• Problem requirements:
The response must match the data below exactly, line for line.

• Material for this task:
::::::::

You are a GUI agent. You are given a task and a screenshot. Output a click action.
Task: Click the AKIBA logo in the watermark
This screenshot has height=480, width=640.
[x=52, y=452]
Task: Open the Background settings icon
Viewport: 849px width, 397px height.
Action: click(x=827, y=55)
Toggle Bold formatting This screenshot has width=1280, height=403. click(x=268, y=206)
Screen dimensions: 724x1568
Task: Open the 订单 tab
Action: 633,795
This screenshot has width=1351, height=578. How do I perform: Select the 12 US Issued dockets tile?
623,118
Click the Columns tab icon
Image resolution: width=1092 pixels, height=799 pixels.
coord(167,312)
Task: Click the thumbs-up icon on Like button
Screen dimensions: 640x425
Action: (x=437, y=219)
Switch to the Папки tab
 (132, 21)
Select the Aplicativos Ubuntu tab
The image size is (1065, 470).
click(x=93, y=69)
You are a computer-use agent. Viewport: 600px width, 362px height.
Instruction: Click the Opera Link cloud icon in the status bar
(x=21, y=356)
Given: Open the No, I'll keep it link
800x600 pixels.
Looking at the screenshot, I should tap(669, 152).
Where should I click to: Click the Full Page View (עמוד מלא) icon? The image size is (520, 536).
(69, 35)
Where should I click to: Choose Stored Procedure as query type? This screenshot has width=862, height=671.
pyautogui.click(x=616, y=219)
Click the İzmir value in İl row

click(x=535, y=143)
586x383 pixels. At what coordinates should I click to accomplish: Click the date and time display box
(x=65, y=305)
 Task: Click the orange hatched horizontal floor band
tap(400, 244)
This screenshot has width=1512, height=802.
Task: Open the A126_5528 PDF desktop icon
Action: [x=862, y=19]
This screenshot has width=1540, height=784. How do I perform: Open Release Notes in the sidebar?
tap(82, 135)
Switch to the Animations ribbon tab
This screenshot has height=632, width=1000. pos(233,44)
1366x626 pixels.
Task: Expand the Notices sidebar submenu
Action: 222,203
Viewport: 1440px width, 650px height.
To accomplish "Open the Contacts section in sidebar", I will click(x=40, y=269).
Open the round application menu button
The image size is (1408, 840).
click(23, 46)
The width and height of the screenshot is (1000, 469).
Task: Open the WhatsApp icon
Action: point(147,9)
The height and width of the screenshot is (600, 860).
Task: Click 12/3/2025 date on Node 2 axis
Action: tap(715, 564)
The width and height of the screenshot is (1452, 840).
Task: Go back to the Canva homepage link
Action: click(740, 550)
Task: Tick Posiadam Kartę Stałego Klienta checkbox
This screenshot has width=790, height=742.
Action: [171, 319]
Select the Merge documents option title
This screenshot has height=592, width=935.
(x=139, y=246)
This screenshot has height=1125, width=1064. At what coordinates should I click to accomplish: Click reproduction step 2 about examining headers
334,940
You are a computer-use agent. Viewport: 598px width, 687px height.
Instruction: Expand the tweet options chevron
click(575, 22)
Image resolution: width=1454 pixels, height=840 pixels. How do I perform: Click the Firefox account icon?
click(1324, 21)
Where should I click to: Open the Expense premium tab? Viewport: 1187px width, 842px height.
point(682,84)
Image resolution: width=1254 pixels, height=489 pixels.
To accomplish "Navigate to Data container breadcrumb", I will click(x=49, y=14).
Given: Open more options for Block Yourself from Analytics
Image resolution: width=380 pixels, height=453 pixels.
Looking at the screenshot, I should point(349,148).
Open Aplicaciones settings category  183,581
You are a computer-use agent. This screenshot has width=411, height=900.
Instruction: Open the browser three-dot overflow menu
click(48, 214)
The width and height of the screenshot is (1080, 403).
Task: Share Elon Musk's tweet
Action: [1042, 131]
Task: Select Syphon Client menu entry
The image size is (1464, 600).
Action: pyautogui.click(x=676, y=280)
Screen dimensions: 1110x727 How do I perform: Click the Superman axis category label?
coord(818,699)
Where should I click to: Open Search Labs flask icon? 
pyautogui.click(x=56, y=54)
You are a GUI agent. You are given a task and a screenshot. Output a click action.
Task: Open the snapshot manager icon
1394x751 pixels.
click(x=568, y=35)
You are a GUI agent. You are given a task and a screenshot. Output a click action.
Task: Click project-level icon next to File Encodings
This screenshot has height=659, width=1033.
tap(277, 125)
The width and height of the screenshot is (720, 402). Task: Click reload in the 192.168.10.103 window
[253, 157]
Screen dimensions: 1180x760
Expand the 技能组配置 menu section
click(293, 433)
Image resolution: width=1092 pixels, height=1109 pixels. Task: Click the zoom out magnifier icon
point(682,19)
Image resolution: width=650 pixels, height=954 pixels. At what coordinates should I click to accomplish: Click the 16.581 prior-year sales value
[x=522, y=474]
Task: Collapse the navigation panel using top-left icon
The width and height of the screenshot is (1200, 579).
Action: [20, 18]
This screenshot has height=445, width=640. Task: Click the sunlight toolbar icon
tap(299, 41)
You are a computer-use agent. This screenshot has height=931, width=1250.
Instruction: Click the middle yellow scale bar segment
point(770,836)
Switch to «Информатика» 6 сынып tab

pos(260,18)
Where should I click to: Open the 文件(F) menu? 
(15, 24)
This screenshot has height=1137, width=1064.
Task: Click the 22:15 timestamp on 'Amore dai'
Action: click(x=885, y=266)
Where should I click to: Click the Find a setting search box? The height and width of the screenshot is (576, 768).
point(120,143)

::::::::

• Result of the task:
You are a GUI agent. You are given a task and a screenshot. Output a click action.
Task: Click the AKIBA logo in the watermark
This screenshot has height=480, width=640.
[x=52, y=452]
Task: Open the Background settings icon
Viewport: 849px width, 397px height.
Action: click(x=827, y=55)
Toggle Bold formatting This screenshot has width=1280, height=403. click(x=268, y=206)
Screen dimensions: 724x1568
Task: Open the 订单 tab
Action: 633,795
This screenshot has width=1351, height=578. How do I perform: Select the 12 US Issued dockets tile?
623,118
Click the Columns tab icon
Image resolution: width=1092 pixels, height=799 pixels.
coord(167,312)
Task: Click the thumbs-up icon on Like button
Screen dimensions: 640x425
Action: (x=437, y=219)
Switch to the Папки tab
 (132, 21)
Select the Aplicativos Ubuntu tab
The image size is (1065, 470).
click(x=93, y=69)
You are a computer-use agent. Viewport: 600px width, 362px height.
Instruction: Click the Opera Link cloud icon in the status bar
(x=21, y=356)
Given: Open the No, I'll keep it link
800x600 pixels.
Looking at the screenshot, I should tap(669, 152).
Where should I click to: Click the Full Page View (עמוד מלא) icon? The image size is (520, 536).
(69, 35)
Where should I click to: Choose Stored Procedure as query type? This screenshot has width=862, height=671.
pyautogui.click(x=616, y=219)
Click the İzmir value in İl row

click(x=535, y=143)
586x383 pixels. At what coordinates should I click to accomplish: Click the date and time display box
(x=65, y=305)
 Task: Click the orange hatched horizontal floor band
tap(400, 244)
This screenshot has width=1512, height=802.
Task: Open the A126_5528 PDF desktop icon
Action: [x=862, y=19]
This screenshot has width=1540, height=784. How do I perform: Open Release Notes in the sidebar?
tap(82, 135)
Switch to the Animations ribbon tab
This screenshot has height=632, width=1000. pos(233,44)
1366x626 pixels.
Task: Expand the Notices sidebar submenu
Action: 222,203
Viewport: 1440px width, 650px height.
To accomplish "Open the Contacts section in sidebar", I will click(x=40, y=269).
Open the round application menu button
The image size is (1408, 840).
click(23, 46)
The width and height of the screenshot is (1000, 469).
Task: Open the WhatsApp icon
Action: point(147,9)
The height and width of the screenshot is (600, 860).
Task: Click 12/3/2025 date on Node 2 axis
Action: tap(715, 564)
The width and height of the screenshot is (1452, 840).
Task: Go back to the Canva homepage link
Action: click(740, 550)
Task: Tick Posiadam Kartę Stałego Klienta checkbox
This screenshot has width=790, height=742.
Action: [171, 319]
Select the Merge documents option title
This screenshot has height=592, width=935.
(x=139, y=246)
This screenshot has height=1125, width=1064. At what coordinates should I click to accomplish: Click reproduction step 2 about examining headers
334,940
You are a computer-use agent. Viewport: 598px width, 687px height.
Instruction: Expand the tweet options chevron
click(575, 22)
Image resolution: width=1454 pixels, height=840 pixels. How do I perform: Click the Firefox account icon?
click(1324, 21)
Where should I click to: Open the Expense premium tab? Viewport: 1187px width, 842px height.
point(682,84)
Image resolution: width=1254 pixels, height=489 pixels.
To accomplish "Navigate to Data container breadcrumb", I will click(x=49, y=14).
Given: Open more options for Block Yourself from Analytics
Image resolution: width=380 pixels, height=453 pixels.
Looking at the screenshot, I should point(349,148).
Open Aplicaciones settings category  183,581
You are a computer-use agent. This screenshot has width=411, height=900.
Instruction: Open the browser three-dot overflow menu
click(48, 214)
The width and height of the screenshot is (1080, 403).
Task: Share Elon Musk's tweet
Action: [1042, 131]
Task: Select Syphon Client menu entry
The image size is (1464, 600).
Action: pyautogui.click(x=676, y=280)
Screen dimensions: 1110x727 How do I perform: Click the Superman axis category label?
coord(818,699)
Where should I click to: Open Search Labs flask icon? 
pyautogui.click(x=56, y=54)
You are a GUI agent. You are given a task and a screenshot. Output a click action.
Task: Open the snapshot manager icon
1394x751 pixels.
click(x=568, y=35)
You are a GUI agent. You are given a task and a screenshot. Output a click action.
Task: Click project-level icon next to File Encodings
This screenshot has height=659, width=1033.
tap(277, 125)
The width and height of the screenshot is (720, 402). Task: Click reload in the 192.168.10.103 window
[253, 157]
Screen dimensions: 1180x760
Expand the 技能组配置 menu section
click(293, 433)
Image resolution: width=1092 pixels, height=1109 pixels. Task: Click the zoom out magnifier icon
point(682,19)
Image resolution: width=650 pixels, height=954 pixels. At what coordinates should I click to accomplish: Click the 16.581 prior-year sales value
[x=522, y=474]
Task: Collapse the navigation panel using top-left icon
The width and height of the screenshot is (1200, 579).
Action: [20, 18]
This screenshot has height=445, width=640. Task: Click the sunlight toolbar icon
tap(299, 41)
You are a computer-use agent. This screenshot has height=931, width=1250.
Instruction: Click the middle yellow scale bar segment
point(770,836)
Switch to «Информатика» 6 сынып tab

pos(260,18)
Where should I click to: Open the 文件(F) menu? 
(15, 24)
This screenshot has height=1137, width=1064.
Task: Click the 22:15 timestamp on 'Amore dai'
Action: click(x=885, y=266)
Where should I click to: Click the Find a setting search box? The height and width of the screenshot is (576, 768).
point(120,143)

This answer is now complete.